### Provided data

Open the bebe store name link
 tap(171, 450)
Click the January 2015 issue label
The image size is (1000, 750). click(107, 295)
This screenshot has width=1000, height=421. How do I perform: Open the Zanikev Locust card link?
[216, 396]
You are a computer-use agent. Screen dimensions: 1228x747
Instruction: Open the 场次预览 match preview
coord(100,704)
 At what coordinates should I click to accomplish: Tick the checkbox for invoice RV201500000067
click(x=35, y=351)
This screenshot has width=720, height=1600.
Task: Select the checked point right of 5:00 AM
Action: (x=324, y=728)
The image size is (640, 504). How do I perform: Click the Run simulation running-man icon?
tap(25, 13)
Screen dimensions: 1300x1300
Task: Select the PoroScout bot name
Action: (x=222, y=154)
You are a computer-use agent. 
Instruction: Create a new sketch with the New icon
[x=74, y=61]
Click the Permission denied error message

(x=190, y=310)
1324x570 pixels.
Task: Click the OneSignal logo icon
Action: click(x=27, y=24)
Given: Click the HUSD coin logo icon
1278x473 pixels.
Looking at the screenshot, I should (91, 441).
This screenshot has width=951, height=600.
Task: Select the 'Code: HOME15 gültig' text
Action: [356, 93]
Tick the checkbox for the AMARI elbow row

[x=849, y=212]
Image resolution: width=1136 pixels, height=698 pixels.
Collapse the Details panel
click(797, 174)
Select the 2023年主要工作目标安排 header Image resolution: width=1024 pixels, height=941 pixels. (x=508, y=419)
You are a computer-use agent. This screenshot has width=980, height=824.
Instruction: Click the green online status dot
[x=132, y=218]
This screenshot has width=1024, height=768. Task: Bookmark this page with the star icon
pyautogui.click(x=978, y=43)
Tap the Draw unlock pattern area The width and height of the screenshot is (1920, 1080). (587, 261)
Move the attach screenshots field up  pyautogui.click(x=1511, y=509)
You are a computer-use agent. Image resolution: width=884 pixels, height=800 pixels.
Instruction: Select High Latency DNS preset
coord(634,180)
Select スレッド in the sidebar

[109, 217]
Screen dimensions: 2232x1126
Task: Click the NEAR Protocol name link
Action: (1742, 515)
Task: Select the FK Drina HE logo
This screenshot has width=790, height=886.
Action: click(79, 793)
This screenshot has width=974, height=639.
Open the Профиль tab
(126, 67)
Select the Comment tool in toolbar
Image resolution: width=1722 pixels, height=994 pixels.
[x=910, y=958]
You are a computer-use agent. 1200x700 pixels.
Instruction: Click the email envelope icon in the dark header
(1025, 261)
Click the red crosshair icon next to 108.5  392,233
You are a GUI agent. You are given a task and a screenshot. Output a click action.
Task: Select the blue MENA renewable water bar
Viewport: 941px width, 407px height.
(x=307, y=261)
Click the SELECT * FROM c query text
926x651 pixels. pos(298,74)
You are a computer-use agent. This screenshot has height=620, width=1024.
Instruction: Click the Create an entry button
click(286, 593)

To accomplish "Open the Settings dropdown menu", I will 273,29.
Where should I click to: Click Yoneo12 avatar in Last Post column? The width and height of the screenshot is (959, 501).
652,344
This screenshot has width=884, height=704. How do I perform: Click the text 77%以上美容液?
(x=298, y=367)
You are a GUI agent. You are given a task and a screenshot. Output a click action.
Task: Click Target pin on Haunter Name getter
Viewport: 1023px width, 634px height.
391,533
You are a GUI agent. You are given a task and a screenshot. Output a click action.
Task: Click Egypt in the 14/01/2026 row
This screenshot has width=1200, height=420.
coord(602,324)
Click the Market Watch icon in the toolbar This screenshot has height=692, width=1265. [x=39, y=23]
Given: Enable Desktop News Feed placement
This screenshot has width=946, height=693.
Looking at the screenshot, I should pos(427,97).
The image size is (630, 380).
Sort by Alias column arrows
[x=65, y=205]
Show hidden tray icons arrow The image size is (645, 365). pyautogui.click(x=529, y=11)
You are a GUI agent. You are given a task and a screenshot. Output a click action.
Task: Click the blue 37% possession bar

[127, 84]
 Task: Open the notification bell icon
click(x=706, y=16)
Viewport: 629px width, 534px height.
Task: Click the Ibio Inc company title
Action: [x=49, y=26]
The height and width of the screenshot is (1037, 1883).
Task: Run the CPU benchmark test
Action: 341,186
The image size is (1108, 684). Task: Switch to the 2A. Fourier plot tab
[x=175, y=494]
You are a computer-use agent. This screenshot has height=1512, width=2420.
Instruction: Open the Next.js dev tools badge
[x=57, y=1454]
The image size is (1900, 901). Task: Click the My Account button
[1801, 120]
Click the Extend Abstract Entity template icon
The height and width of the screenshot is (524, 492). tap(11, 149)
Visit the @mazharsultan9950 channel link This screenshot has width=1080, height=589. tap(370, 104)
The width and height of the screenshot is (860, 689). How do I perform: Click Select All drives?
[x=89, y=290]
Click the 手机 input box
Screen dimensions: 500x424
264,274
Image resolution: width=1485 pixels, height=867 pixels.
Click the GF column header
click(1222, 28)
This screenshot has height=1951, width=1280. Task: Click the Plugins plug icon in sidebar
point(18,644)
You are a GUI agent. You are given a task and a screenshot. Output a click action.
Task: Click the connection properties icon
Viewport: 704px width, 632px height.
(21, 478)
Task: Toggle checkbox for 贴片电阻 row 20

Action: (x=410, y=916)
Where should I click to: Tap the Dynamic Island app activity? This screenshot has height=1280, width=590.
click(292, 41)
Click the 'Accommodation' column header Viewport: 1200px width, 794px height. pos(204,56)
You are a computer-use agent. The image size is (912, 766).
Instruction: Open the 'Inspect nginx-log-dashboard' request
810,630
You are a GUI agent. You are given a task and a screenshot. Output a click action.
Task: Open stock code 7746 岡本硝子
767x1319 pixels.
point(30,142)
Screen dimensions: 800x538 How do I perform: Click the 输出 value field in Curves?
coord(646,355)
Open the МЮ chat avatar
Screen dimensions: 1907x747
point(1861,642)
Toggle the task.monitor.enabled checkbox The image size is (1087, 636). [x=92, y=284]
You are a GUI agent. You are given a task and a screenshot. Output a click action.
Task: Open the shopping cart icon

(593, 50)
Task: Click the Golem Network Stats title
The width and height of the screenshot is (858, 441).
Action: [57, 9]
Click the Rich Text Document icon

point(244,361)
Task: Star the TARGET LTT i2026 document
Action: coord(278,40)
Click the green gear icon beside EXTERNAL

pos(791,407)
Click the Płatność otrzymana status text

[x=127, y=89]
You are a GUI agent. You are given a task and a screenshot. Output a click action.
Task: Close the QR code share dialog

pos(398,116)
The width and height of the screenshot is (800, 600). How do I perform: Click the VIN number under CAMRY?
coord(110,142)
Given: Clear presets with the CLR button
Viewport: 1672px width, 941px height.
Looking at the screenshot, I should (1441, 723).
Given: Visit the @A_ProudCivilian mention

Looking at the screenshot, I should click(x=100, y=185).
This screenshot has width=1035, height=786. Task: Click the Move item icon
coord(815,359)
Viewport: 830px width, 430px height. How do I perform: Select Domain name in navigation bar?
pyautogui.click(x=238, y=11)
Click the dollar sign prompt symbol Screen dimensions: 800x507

### What the exercise asks
Return, from the material above, every line with the word "computer".

### Solution to the problem
You are a computer-use agent. Screen dimensions: 1228x747
You are a computer-use agent. 
You are a computer-use agent. This screenshot has width=980, height=824.
You are a computer-use agent. Image resolution: width=884 pixels, height=800 pixels.
You are a computer-use agent. 1200x700 pixels.
You are a computer-use agent. This screenshot has height=620, width=1024.
You are a computer-use agent. This screenshot has height=1512, width=2420.
You are a computer-use agent. The image size is (912, 766).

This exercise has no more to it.